I have the following data
mydat <- read.table(textConnection(' study treatment exposure responders A 5 277 22 B 1 1251 211 B 5 625 8 C 5 477 36 C 7 236 6'), header=TRUE)
Each (study, treatment) combination produces a risk of responders/exposure
. In study B, we see that the risk of Treatment 1 = 211/1251 = 0.169
and Treatment 5 = 8/625 = 0.013
, and this risk is significantly different based on a two-sample t-test for just Study B.

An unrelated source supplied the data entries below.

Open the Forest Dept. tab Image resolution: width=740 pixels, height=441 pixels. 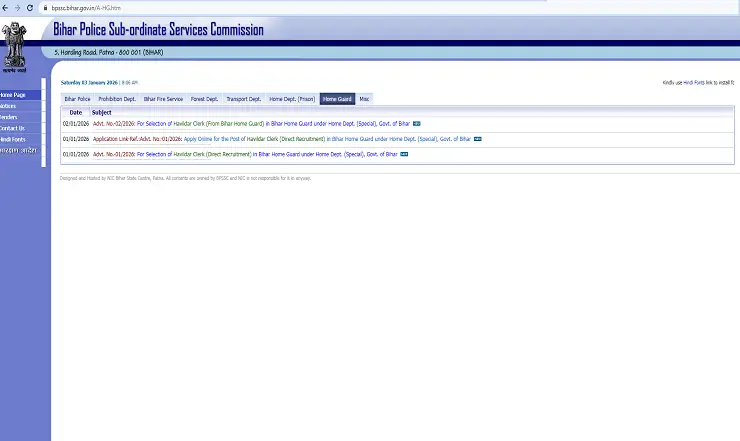[205, 99]
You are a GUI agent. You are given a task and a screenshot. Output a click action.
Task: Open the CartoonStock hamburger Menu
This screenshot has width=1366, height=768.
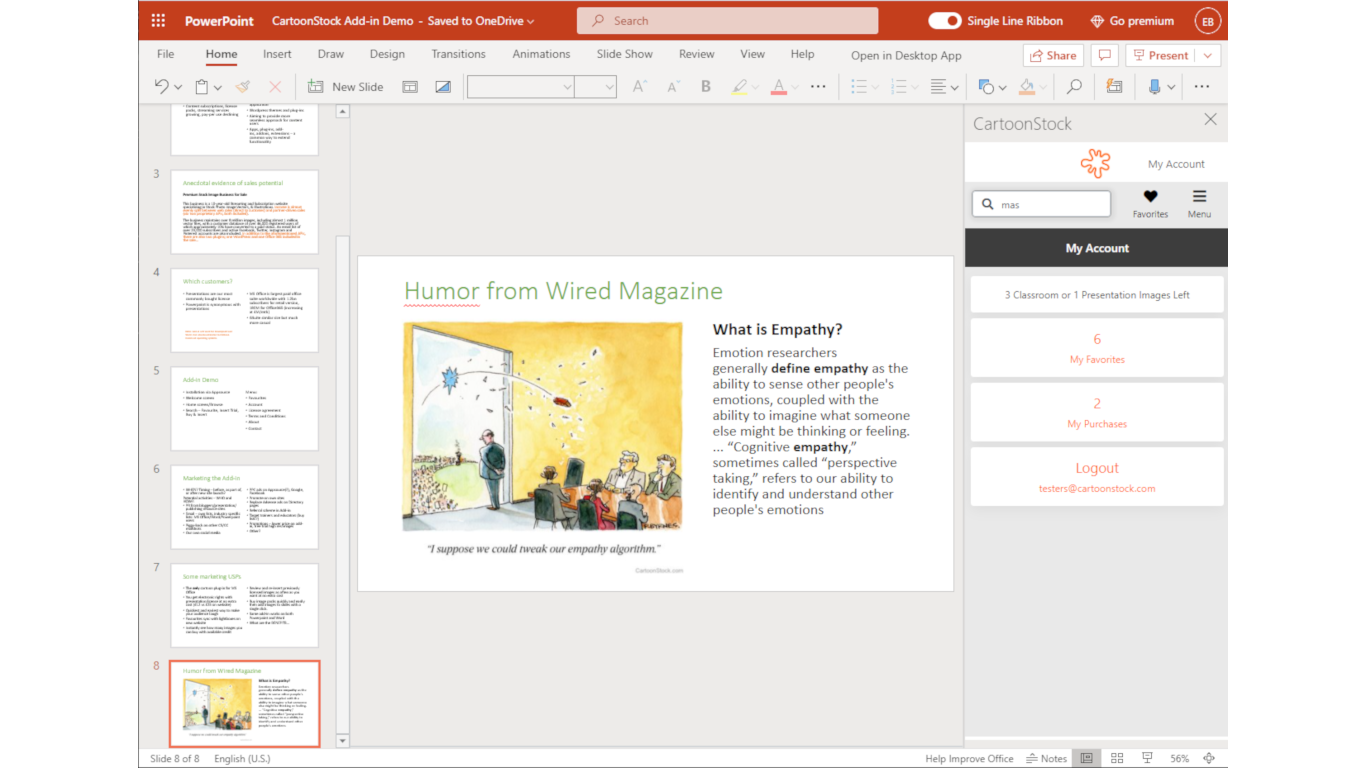tap(1199, 197)
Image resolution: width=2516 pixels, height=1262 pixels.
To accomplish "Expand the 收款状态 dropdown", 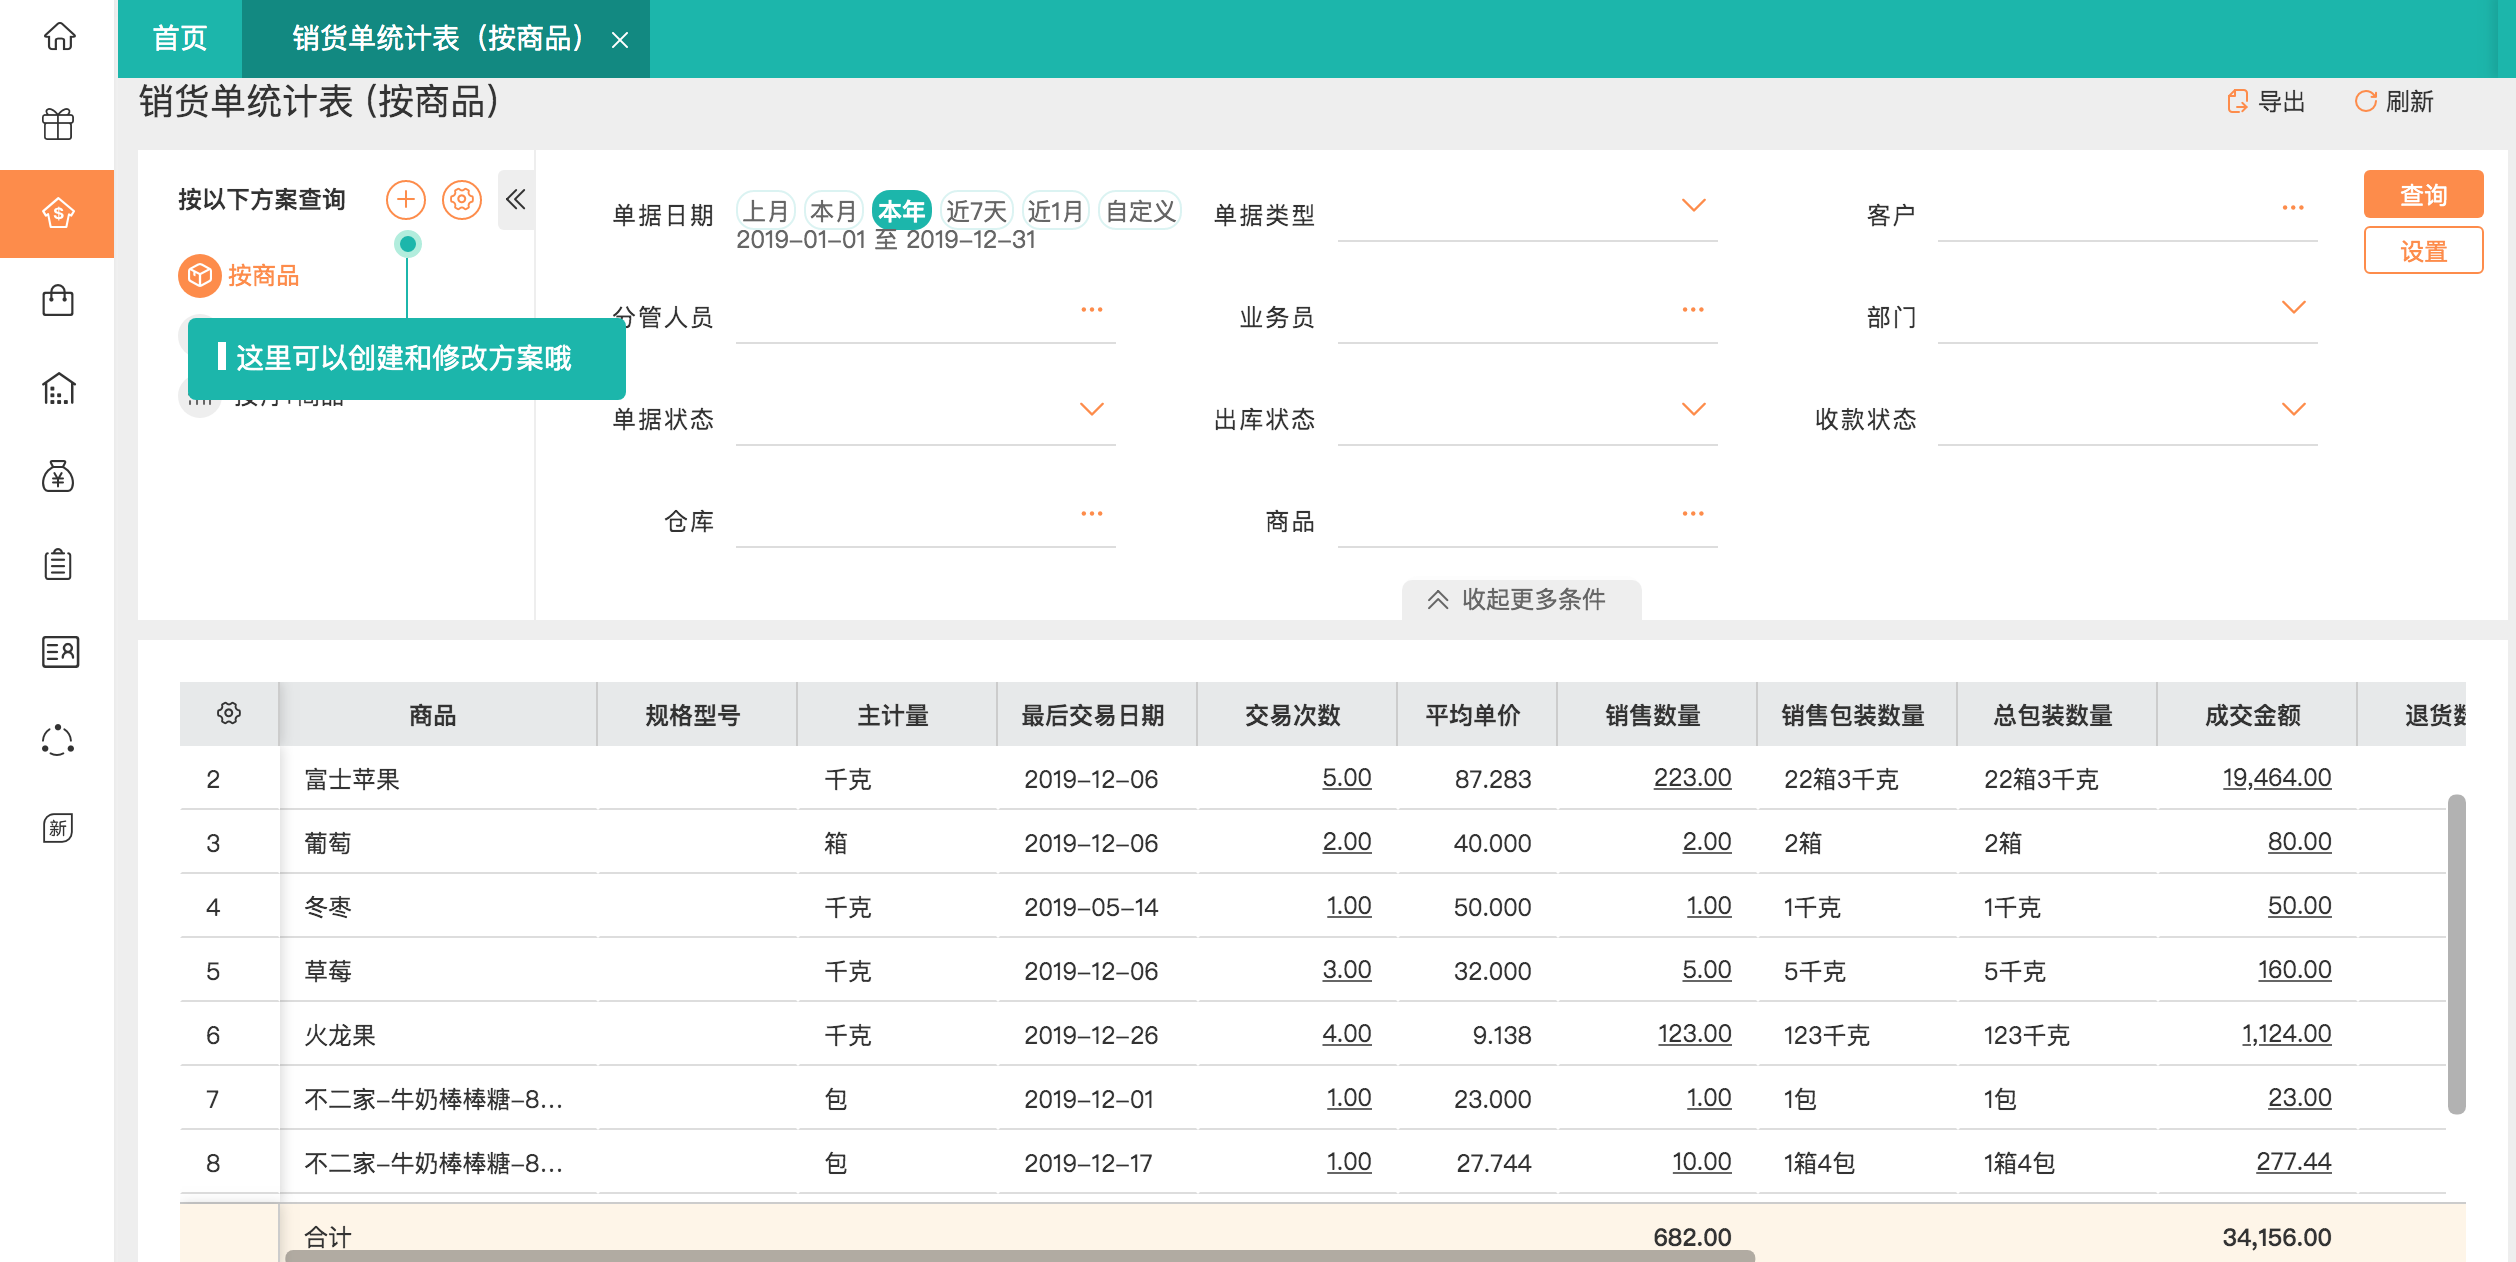I will pos(2302,415).
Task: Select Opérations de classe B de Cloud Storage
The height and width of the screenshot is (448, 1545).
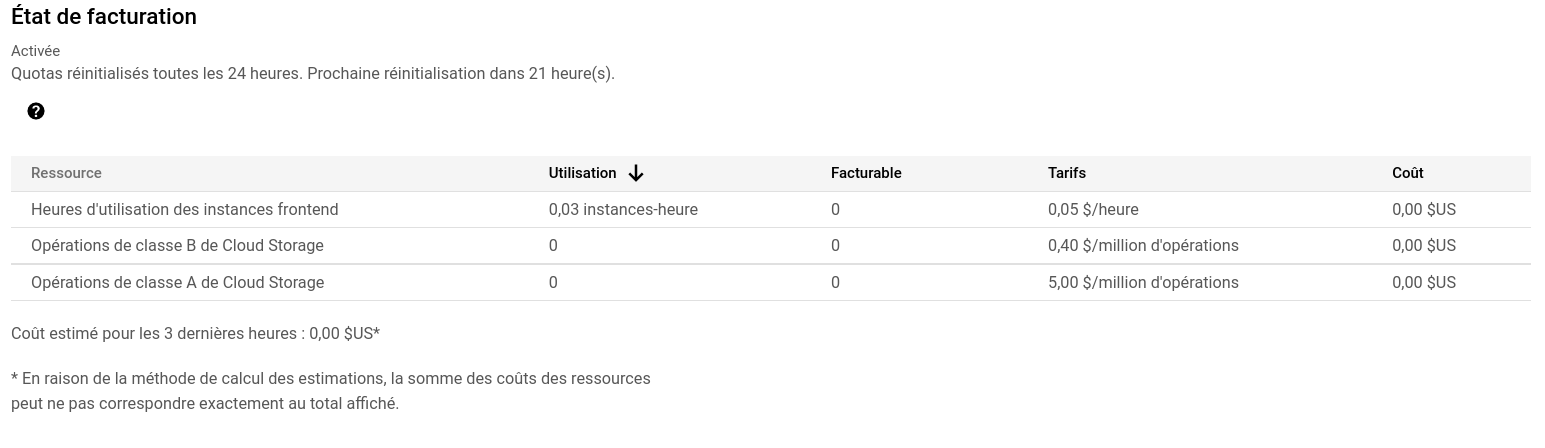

Trials A and C reveal risks for Treatment 5 to be 22/277 = 0.079
and 36/477 = 0.075
respectively, still far lower than the Treatment 1 in Study B (although I know, it's from a different trial so results aren't transferable). In any case, a direct comparison in Study B of Treatment 5 vs 1 shows significance, and additional trials still have far lower proportions, so it seems most likely that a network meta-analysis should reveal significance as well. Let's proceed with the network meta-analysis with package gemtc
require(gemtc) net = mtc.network(mydat, treatments = data.frame(id = c(1, 5, 7), description = c("T1", "T2", "T3"))) model <- mtc.model(net, likelihood = "poisson", link = "log") res <- mtc.run(model, n.iter = 100000, thin = 5) leaguetab <- data.frame(round(exp(relative.effect.table(res)),2)) leaguetab X1 X5 X7 1 1 0.07 (0, 1.81) 0.02 (0, 2.29) 5 13.83 (0.55, 346.05) 5 0.32 (0.01, 8.45) 7 44.08 (0.44, 4544.36) 3.15 (0.12, 86.25) 7
The risk ratio of Treatment 5 vs Treatment 1 is 0.07, but the confidence intervals don't show significance. Why is this so? I understand network meta-analysis handles trial hetereogeneity via random effects, but it still seems bizarre it's not significant, since a head-on comparison from Study B reveals significance. All MCMC diagnostics reveal no problems with the sampling either.